Design of Planar Directional Coupler using 2-Bit Fragment Structures

Yonghui Tao $^{1}$ , Wenjuan Zhang $^{2}$ , Johan Sidén $^{3}$ , and Gang Wang $^{2}$

¹Department of Electronic and Information Engineering
Jinling Institute of Technology, Nanjing, 211169, China
yhtao87@jit.edu.cn

²Department of Electronic Engineering and Information Science
University of Science and Technology of China, Hefei, 230027, China
Antenna Design University, City, State Code Zip Code, Country
gwang01@ustc.edu.cn
wjz16@mail.ustc.edu.cn

³Department of Electronics Design
Mid Sweden University, SE-851 70 Sundsvall, Sweden
Johan.Siden@miun.se

Submitted On: September 2, 2021; Accepted On: November 4, 2021

Abstract

Automatic design of planar directional coupler can be implemented by multi-objective optimization searching for the optimal planar fragment-type structure (FTS). The 2-bit FTS description scheme may include necessary fine structures in fragments to enhance the FTS design. By coding the coupler design space on PCB in 2-bit FTS, defining the FTS design matrix, and searching for the optimal structure, directional coupler can be designed without any structure presetting or artificial intervention. The scheme is demonstrated by designing 10-dB wideband directional coupler with 2-bit FTS scheme.
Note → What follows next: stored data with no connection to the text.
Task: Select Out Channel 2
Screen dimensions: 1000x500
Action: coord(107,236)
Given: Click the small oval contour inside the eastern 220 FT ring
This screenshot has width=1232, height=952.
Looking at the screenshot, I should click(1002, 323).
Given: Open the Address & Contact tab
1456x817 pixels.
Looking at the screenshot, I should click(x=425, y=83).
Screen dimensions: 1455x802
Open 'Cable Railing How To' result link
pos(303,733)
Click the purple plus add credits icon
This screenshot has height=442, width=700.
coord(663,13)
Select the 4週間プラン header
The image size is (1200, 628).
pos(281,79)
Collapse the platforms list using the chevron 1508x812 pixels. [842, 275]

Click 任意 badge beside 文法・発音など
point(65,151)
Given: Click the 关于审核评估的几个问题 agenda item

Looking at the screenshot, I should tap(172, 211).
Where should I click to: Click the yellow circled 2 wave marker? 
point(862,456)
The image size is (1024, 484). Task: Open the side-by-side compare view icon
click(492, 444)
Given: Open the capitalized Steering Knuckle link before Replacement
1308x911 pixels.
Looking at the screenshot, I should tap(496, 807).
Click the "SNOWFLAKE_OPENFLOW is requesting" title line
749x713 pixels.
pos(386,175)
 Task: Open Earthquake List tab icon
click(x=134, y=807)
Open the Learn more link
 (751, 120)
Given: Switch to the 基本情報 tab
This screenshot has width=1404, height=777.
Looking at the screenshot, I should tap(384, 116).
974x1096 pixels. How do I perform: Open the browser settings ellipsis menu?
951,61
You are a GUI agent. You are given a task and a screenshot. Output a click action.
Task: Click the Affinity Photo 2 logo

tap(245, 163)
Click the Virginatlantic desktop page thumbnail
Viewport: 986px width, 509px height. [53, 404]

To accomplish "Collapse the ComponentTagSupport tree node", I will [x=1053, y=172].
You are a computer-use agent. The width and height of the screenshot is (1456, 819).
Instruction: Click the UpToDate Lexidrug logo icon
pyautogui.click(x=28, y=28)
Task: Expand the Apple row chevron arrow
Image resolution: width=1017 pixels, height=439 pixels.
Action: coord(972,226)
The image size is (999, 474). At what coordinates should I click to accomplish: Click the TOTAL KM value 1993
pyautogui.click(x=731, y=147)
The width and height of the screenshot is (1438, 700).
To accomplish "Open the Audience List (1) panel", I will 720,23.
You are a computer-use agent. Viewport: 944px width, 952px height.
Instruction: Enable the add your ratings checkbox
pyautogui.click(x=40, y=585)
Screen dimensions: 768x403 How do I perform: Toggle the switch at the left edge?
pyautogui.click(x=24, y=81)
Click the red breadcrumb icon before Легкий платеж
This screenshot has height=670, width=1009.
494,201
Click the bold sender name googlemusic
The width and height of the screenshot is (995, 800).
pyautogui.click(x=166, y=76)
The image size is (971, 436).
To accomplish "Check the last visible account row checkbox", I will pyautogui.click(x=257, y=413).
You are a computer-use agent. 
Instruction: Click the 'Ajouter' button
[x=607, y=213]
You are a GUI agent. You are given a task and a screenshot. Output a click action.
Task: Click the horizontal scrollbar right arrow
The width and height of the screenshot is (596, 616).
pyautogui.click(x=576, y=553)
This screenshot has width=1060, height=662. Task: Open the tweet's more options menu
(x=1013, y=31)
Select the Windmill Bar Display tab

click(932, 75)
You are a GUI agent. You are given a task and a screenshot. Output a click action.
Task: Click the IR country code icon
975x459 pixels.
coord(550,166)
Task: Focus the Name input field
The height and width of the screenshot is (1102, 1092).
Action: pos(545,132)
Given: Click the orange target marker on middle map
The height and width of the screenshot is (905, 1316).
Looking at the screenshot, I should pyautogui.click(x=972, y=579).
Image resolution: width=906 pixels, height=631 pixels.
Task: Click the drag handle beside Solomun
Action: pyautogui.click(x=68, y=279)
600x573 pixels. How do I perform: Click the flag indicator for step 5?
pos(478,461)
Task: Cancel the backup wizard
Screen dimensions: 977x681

The designed directional couplers are fabricated and tested to show maximum directivity of 58 dB with 36% operation bandwidth.

Index Terms: directional coupler, fragment-type, directivity, modeling, optimization.

I. INTRODUCTION

Microstrip directional couplers are widely used in RF/microwave systems. Traditional microstrip directional couplers are based on coupled lines, which have limited directivity and bandwidth due to the phase velocity difference between the odd and even modes [1].

In order to improve the directivity and bandwidth, different design techniques have been proposed to seek more appropriate coupler structure. Based on the idea of distributed compensation, planar artificial transmission lines [2] and lumped elements [3, 4, 5] have been used to enhance the coupler performance, and generate directivity higher than 20 dB. Multilayer structure is proposed in [6] to improve the minimum directivity to 20 dB over a bandwidth of 10% for coupling of 14.3 dB. A 10-dB directivity-enhanced coupler is designed in [7] by using epsilon negative transmission line, which yields a directivity above 20 dB in a bandwidth of 8.7%. A 15-dB coupler of directivity higher than 22 dB is designed in [8] by using multiple narrow strips and an open slot on the ground. Asymmetric multi-section stripline is proposed in [9] to improve the minimum directivity to 25 dB over a bandwidth of 55% for 18.5 dB coupling. A 10-dB coupler using multi-mode resonator is reported in [10] to present a minimum directivity of 25 dB within a bandwidth of 24%. Periodic metallic cylinders are set on microstrip lines to design 12dB coupler of directivity of 46 dB in [11]. For all these designs, canonical structures of certain types play important roles in the coupler designs.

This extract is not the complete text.